But the couple of visits I made to Blackpool were an eye opener!
I agree with you on the Kit based cars, they need to be driven and constantly tweaked - but then thats the whole fun of the ownership and can be equally as rewarding as driving them. if you don`t want to be tinkering under the bonnet, don`t buy a kit car.
Kit based cars are cheap for what they offer, though, purely because they're only as good as the guy who built them. Problem is, there are a lot of low volume production cars with much higher price tags and much the same quality issues.
It comes down to how much testing gets done, both before and, unwittingly, after sale by the early adopters, IMHO.
I wouldn't mind betting more miles get put on a standard production car in the first fourtnight of sales than have been put on Lambo's whole output. If there are issues such as spontaneous combustion, they are picked up and rectified quickly. In fact, the budget of a mainstream manufacturer allows for enough testing that anything serious gets picked up in development before the great unwashed ever get their hands on the car.
A few niggles is the price you have to pay for being individual.
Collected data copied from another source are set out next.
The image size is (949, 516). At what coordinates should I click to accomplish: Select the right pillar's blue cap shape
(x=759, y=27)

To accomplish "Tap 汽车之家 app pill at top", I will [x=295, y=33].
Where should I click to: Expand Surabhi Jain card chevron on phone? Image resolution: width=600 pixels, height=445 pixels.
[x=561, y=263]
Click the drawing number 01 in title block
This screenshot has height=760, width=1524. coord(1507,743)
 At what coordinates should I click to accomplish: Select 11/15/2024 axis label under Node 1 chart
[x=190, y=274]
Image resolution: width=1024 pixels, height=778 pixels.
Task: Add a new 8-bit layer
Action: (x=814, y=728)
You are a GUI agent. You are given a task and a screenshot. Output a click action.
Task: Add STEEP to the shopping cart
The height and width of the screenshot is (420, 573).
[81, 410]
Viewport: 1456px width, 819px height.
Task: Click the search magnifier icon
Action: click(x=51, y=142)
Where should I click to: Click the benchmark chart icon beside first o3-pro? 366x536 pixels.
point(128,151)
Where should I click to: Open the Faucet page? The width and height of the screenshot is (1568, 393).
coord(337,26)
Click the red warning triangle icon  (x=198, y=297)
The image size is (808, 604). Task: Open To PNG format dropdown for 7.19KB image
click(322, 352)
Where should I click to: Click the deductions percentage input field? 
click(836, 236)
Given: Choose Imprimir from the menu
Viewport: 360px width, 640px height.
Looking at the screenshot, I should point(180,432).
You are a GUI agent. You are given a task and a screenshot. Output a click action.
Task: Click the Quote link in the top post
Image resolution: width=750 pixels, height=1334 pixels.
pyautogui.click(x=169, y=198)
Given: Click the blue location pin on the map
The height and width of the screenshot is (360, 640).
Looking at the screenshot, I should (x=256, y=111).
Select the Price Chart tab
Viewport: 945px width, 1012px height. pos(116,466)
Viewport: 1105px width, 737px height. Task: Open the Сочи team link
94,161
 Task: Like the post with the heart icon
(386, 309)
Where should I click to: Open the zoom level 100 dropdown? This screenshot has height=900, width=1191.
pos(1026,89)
Having said that, if I were running said Blackpool outfit I would be looking to minimise my dependence on components that don't have a track record of reliability, knowing that my budget doesn't allow much testing. I certainly wouldn't be developing engines myself. I'd be buying them in. I'd do a decent job of mapping them too.
But I do agree that there are plenty of clueless people driving cars which really need more TLC than they have the experience to provide.
Kevin
48k miles on a self-built car and not been left stranded yet.